Cent
un ans séparent ces deux photogrammes extraits pour le premier de Naissance d’une nation (The Birth of a Nation de D.W.Griffith,1915)
et pour le deuxième de Free State of
Jones de Gary Ross (2016). Les deux décrivent un raid des membres
suprémacistes blancs du Kux-Klux-Klan au moment de la Reconstruction du Sud des
États-Unis (1865-1877) à la fin de la Guerre de Sécession et de la défaite des
armées sudistes. Cette Reconstruction, voulue par les présidents Lincoln et
Johnson, consistait à réintégrer les États confédérés dans l’Union, à abroger
le système esclavagiste et à faciliter l’intégration des Noirs libérés. Mais la
résistance sudiste s’installa dès 1865 avec la création du Ku Klux Klan, un
mouvement raciste et xénophobe, bien décidé à empêcher, par la violence et le
meurtre , l’émancipation de la minorité noire, et à jeter les bases d’une
société d’apartheid dans cette partie des États-Unis. Les films sur ce Klan
primitif sont rares, comme s’il fallait absolument soustraire aux yeux du
public la genèse d’une organisation terroriste. Mis à part les deux oeuvres précitées, seul
Quentin Tarantino – en ridiculisant l’organisation raciste - a évoqué le sujet
dans Django Unchained (2012). Autant en emporte le vent (Gone with the Wind de Victor Fleming,
1940), le film emblématique sur cette période,
se garde bien d’évoquer le sujet, l’heure, à la veille de la Seconde
Guerre mondiale, n’étant pas à l’évocation de polémiques synonymes de divisions.

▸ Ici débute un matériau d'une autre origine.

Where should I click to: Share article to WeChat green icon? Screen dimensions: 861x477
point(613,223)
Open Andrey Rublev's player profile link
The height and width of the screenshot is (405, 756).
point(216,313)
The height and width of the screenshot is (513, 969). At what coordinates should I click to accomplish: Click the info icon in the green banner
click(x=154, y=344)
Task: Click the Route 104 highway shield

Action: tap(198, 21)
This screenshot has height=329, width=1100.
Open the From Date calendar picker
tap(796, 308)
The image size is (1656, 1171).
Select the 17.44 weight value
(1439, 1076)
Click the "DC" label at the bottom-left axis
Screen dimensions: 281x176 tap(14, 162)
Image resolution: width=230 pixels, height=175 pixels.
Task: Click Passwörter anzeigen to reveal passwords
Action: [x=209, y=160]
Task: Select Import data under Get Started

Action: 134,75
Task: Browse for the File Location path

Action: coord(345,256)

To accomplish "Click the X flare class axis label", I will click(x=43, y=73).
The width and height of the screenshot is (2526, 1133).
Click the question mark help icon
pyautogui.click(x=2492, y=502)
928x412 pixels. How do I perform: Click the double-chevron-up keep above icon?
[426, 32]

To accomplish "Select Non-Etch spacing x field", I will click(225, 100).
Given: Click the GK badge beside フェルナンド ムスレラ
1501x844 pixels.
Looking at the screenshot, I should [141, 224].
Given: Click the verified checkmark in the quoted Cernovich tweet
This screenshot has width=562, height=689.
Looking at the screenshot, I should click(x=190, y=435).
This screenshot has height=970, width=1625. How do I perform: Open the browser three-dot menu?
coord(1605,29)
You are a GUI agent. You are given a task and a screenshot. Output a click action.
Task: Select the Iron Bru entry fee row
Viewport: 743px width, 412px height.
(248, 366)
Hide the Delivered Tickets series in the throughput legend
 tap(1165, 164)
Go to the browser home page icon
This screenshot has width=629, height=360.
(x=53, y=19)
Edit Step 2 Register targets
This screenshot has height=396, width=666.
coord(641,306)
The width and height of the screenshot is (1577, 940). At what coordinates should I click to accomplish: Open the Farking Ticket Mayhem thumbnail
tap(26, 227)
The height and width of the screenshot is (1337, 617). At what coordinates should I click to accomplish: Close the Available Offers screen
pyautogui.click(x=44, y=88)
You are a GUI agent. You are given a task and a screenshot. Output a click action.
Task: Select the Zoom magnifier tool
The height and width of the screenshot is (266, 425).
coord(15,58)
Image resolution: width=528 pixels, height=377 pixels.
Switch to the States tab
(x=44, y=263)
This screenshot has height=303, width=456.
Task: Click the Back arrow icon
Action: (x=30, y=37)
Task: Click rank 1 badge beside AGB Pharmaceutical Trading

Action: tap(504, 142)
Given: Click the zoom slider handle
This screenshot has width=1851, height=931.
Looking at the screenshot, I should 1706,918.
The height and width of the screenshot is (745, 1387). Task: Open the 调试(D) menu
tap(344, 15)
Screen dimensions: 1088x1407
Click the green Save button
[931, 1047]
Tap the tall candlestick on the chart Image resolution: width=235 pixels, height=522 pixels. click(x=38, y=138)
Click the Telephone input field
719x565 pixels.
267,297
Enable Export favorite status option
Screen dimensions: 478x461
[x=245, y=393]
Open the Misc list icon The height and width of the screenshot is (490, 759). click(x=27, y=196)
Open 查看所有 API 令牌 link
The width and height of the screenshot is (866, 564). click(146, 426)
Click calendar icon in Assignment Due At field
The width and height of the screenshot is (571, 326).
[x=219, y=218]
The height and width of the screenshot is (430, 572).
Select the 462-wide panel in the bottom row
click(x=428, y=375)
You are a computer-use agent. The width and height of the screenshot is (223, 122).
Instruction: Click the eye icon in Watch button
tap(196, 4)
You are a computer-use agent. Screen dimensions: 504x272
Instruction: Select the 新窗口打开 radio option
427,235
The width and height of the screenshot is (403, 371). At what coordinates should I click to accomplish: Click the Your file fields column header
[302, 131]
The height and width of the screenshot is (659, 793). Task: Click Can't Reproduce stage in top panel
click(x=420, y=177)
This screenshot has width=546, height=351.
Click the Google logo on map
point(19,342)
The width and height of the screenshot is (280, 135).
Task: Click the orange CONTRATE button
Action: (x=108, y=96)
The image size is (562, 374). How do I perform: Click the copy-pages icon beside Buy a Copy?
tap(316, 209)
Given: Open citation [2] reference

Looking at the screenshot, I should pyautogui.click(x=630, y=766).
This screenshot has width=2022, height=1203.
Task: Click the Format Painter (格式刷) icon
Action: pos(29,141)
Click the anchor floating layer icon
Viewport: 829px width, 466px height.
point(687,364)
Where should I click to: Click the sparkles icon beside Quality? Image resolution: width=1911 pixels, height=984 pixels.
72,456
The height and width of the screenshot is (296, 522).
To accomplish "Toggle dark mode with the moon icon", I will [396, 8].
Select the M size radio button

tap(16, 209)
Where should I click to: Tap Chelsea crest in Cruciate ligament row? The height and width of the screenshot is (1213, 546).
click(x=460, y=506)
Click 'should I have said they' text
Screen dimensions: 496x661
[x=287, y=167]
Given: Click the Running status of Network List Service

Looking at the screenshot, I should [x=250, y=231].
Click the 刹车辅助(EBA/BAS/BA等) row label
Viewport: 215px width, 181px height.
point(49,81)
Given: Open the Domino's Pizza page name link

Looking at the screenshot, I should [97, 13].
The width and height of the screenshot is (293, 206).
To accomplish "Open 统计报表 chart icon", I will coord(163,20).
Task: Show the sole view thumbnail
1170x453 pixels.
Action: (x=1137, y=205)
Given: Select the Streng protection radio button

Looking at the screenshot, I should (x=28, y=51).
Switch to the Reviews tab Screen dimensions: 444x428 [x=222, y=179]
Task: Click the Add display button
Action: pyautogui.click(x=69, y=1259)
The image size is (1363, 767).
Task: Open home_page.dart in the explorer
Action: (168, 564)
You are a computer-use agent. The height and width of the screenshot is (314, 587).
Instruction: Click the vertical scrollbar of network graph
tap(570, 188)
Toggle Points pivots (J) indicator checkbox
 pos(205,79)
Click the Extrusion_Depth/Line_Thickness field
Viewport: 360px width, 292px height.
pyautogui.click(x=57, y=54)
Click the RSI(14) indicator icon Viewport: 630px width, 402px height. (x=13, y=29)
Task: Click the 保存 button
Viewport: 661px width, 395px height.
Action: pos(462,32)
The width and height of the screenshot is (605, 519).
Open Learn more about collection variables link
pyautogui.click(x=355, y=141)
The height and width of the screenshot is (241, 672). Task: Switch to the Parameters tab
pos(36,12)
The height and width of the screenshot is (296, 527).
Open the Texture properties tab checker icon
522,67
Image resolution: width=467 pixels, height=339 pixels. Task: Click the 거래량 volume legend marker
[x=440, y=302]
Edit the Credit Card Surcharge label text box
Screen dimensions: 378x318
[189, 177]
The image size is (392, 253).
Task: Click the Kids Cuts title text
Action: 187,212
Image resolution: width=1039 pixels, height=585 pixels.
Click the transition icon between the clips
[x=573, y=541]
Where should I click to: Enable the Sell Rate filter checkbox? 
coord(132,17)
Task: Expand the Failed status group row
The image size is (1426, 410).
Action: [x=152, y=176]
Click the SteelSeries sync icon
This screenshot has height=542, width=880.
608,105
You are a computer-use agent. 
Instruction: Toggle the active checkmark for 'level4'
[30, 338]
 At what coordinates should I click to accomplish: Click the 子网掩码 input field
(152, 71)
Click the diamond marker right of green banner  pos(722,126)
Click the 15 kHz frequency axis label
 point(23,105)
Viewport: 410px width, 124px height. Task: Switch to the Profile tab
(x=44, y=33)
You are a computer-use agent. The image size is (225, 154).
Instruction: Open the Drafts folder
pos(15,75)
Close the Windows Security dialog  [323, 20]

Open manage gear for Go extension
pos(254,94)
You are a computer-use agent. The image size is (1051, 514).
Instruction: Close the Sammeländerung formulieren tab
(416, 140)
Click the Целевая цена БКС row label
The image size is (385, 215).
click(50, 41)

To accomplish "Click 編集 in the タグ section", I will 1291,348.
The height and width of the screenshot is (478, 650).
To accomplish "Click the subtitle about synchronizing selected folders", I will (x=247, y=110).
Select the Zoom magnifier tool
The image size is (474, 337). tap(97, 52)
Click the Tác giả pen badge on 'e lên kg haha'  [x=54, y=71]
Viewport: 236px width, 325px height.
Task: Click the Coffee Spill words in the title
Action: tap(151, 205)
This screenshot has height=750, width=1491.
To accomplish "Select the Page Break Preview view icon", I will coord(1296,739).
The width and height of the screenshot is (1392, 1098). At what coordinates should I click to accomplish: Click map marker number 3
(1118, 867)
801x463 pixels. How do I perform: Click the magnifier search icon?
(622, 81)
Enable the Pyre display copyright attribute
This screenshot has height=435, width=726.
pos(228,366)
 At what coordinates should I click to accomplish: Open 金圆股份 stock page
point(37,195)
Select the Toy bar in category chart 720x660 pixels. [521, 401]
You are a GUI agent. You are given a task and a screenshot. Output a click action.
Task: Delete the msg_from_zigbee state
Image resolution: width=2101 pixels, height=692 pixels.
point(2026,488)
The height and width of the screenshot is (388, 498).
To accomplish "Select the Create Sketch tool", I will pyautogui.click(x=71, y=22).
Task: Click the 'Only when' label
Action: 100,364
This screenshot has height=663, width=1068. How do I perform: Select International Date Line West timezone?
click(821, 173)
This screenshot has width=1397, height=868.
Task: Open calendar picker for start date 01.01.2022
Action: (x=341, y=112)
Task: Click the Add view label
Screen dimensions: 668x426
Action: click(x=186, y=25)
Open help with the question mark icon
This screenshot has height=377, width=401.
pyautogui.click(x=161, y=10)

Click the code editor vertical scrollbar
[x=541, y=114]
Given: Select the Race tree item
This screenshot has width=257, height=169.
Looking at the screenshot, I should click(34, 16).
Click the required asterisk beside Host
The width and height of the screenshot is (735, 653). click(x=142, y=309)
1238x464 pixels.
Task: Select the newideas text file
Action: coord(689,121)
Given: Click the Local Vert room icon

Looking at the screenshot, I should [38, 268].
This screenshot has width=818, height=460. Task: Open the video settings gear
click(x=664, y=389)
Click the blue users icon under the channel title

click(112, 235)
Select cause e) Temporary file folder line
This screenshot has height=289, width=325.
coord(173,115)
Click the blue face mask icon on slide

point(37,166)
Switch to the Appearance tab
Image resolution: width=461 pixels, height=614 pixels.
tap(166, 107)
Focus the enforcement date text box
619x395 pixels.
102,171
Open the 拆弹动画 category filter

Né le 22 janvier 1875 à Crestwood (Kentucky, un ancien état esclavagiste), D.W.
Griffith était le fils d’un colonel de l’armée confédérée et a grandi dans un environnement hostile aux Noirs. En
dépit de son apport formel révolutionnaire (montage alterné et parallèle, flash-back,
travelling), Naissance d’une nation est un film raciste, une apologie du Ku Klux Klan, seul défenseur de la race blanche menacée par la présence
de Noirs, personnifiés en êtres concupiscents, dégénérés, veules et donc
dangereux. Dans le premier photogramme, les cavaliers, dissimulés derrière
leurs masques et leurs costumes blancs, entrent dans la ville de Piedmont en
Caroline du Sud pour en chasser tous les Noirs. Punitive et libératoire, cette
expédition doit permettre de rétablir l’ordre racial blanc et d’incarner
l’ultime refuge de la légalité et de la légitimité. Les cadavres jonchant la
rue et les miliciens noirs fuyant dans tous les sens anticipent la revanche du Klan
et lui assure une victoire que les armées sudistes n’ont pas réussi à obtenir
sur les champs de bataille de la guerre civile. En 2016, dans le sillage de Twelve Years a Slave (Steve McQueen,
2013) ou encore Naissance d’une nation
(Birth of a Nation de Nate Parker,
2016) Gary Ross adopte un point de vue radicalement opposé en offrant cette
vertigineuse antithèse qu’est Free State
of Jones . Dans le deuxième photogramme, quelque part dans le Mississippi,
et encadrés par la silhouette famélique des arbres d’une forêt, ces cavaliers
masqués du Klan sont des fantômes surgissant hors de la nuit, éclairés par des
torches qui préfigurent les incendies de maisons et les lynchages à venir. À
l’unisson de leurs cavaliers, leurs chevaux revêtus d’une couverture blanche,
tranchent l’obscurité dans un silence sépulcral. Ce film progressiste, à
rebours de celui de Griffith, montre le Klan dans toute son infamie et toute
son ignominie. Gary Ross redonne aux Afro-américains leur part d’humanité mais
dans un combat perdu d’avance à ce moment-là. La ségrégation deviendra
officielle en 1876, dans la plupart des États du Sud avec les lois Jim Crow qui
distingueront désormais les citoyens selon leur appartenance raciale. Elles ne
seront abrogées qu’en 1964 par le Président Lyndon B. Johnson. Le Klan, quant à
lui, a été interdit une première fois en 1877, puis une seconde fois en 1944,
mais semble toujours suinter, comme une plaie purulente.